Lay out the lines of the data below as a numbered list, leaving out any blank lines.
====================
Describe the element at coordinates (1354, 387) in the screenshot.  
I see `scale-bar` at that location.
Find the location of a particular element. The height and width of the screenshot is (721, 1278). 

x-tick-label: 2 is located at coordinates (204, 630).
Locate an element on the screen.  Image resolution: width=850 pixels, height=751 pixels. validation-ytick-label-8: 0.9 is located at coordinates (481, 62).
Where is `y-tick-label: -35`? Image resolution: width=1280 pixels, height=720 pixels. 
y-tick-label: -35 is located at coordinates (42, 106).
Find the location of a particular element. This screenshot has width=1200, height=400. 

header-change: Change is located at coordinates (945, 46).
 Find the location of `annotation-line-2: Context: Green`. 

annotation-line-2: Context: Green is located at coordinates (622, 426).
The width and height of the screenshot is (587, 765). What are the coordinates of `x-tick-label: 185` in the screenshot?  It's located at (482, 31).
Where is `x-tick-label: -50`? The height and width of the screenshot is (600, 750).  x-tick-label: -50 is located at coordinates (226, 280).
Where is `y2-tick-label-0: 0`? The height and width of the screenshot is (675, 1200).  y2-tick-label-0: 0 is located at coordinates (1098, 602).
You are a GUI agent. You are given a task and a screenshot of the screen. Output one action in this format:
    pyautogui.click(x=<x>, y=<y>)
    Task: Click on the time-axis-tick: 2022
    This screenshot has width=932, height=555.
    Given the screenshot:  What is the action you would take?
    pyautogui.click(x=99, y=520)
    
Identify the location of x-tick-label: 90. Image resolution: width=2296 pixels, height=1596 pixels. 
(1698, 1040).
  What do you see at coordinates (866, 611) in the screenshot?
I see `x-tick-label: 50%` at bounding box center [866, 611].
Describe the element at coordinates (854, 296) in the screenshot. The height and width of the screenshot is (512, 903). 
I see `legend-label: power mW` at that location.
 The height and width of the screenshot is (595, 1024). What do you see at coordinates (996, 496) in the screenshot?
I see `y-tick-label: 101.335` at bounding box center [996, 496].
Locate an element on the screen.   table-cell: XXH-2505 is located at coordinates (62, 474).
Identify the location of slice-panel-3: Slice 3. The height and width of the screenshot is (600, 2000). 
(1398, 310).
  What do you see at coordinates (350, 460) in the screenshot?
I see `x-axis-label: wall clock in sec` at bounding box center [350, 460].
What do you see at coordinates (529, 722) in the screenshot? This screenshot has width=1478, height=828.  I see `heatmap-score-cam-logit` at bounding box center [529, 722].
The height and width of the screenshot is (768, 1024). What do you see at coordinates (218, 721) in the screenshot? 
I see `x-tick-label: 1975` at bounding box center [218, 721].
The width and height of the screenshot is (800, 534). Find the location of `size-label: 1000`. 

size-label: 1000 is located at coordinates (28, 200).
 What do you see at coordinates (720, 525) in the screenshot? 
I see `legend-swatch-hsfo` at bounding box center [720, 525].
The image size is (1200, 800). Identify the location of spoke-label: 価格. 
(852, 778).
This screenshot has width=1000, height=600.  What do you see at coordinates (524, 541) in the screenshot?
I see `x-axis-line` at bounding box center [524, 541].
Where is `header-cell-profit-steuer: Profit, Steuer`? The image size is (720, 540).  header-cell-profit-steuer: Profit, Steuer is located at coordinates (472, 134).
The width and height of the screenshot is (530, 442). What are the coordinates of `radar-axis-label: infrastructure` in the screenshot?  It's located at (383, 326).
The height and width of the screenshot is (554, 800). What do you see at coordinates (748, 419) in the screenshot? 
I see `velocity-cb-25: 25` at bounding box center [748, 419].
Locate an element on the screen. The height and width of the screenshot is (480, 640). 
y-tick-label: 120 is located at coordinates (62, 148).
====================
- [Answer]:
1. Describe the element at coordinates (1354, 387) in the screenshot.  
2. I see `scale-bar` at that location.
3. Find the location of a particular element. The height and width of the screenshot is (721, 1278). 
4. x-tick-label: 2 is located at coordinates (204, 630).
5. Locate an element on the screen.  Image resolution: width=850 pixels, height=751 pixels. validation-ytick-label-8: 0.9 is located at coordinates (481, 62).
6. Where is `y-tick-label: -35`? Image resolution: width=1280 pixels, height=720 pixels. 
7. y-tick-label: -35 is located at coordinates (42, 106).
8. Find the location of a particular element. This screenshot has width=1200, height=400. 
9. header-change: Change is located at coordinates (945, 46).
10.  Find the location of `annotation-line-2: Context: Green`. 
11. annotation-line-2: Context: Green is located at coordinates (622, 426).
12. The width and height of the screenshot is (587, 765). What are the coordinates of `x-tick-label: 185` in the screenshot?  It's located at (482, 31).
13. Where is `x-tick-label: -50`? The height and width of the screenshot is (600, 750).  x-tick-label: -50 is located at coordinates (226, 280).
14. Where is `y2-tick-label-0: 0`? The height and width of the screenshot is (675, 1200).  y2-tick-label-0: 0 is located at coordinates (1098, 602).
15. You are a GUI agent. You are given a task and a screenshot of the screen. Output one action in this format:
16.     pyautogui.click(x=<x>, y=<y>)
17.     Task: Click on the time-axis-tick: 2022
18.     This screenshot has width=932, height=555.
19.     Given the screenshot:  What is the action you would take?
20.     pyautogui.click(x=99, y=520)
21. Identify the location of x-tick-label: 90. Image resolution: width=2296 pixels, height=1596 pixels. 
22. (1698, 1040).
23.   What do you see at coordinates (866, 611) in the screenshot?
24. I see `x-tick-label: 50%` at bounding box center [866, 611].
25. Describe the element at coordinates (854, 296) in the screenshot. The height and width of the screenshot is (512, 903). 
26. I see `legend-label: power mW` at that location.
27.  The height and width of the screenshot is (595, 1024). What do you see at coordinates (996, 496) in the screenshot?
28. I see `y-tick-label: 101.335` at bounding box center [996, 496].
29. Locate an element on the screen.   table-cell: XXH-2505 is located at coordinates (62, 474).
30. Identify the location of slice-panel-3: Slice 3. The height and width of the screenshot is (600, 2000). 
31. (1398, 310).
32.   What do you see at coordinates (350, 460) in the screenshot?
33. I see `x-axis-label: wall clock in sec` at bounding box center [350, 460].
34. What do you see at coordinates (529, 722) in the screenshot? This screenshot has width=1478, height=828.  I see `heatmap-score-cam-logit` at bounding box center [529, 722].
35. The height and width of the screenshot is (768, 1024). What do you see at coordinates (218, 721) in the screenshot? 
36. I see `x-tick-label: 1975` at bounding box center [218, 721].
37. The width and height of the screenshot is (800, 534). Find the location of `size-label: 1000`. 
38. size-label: 1000 is located at coordinates (28, 200).
39.  What do you see at coordinates (720, 525) in the screenshot? 
40. I see `legend-swatch-hsfo` at bounding box center [720, 525].
41. The image size is (1200, 800). Identify the location of spoke-label: 価格. 
42. (852, 778).
43. This screenshot has width=1000, height=600.  What do you see at coordinates (524, 541) in the screenshot?
44. I see `x-axis-line` at bounding box center [524, 541].
45. Where is `header-cell-profit-steuer: Profit, Steuer`? The image size is (720, 540).  header-cell-profit-steuer: Profit, Steuer is located at coordinates (472, 134).
46. The width and height of the screenshot is (530, 442). What are the coordinates of `radar-axis-label: infrastructure` in the screenshot?  It's located at (383, 326).
47. The height and width of the screenshot is (554, 800). What do you see at coordinates (748, 419) in the screenshot? 
48. I see `velocity-cb-25: 25` at bounding box center [748, 419].
49. Locate an element on the screen. The height and width of the screenshot is (480, 640). 
50. y-tick-label: 120 is located at coordinates (62, 148).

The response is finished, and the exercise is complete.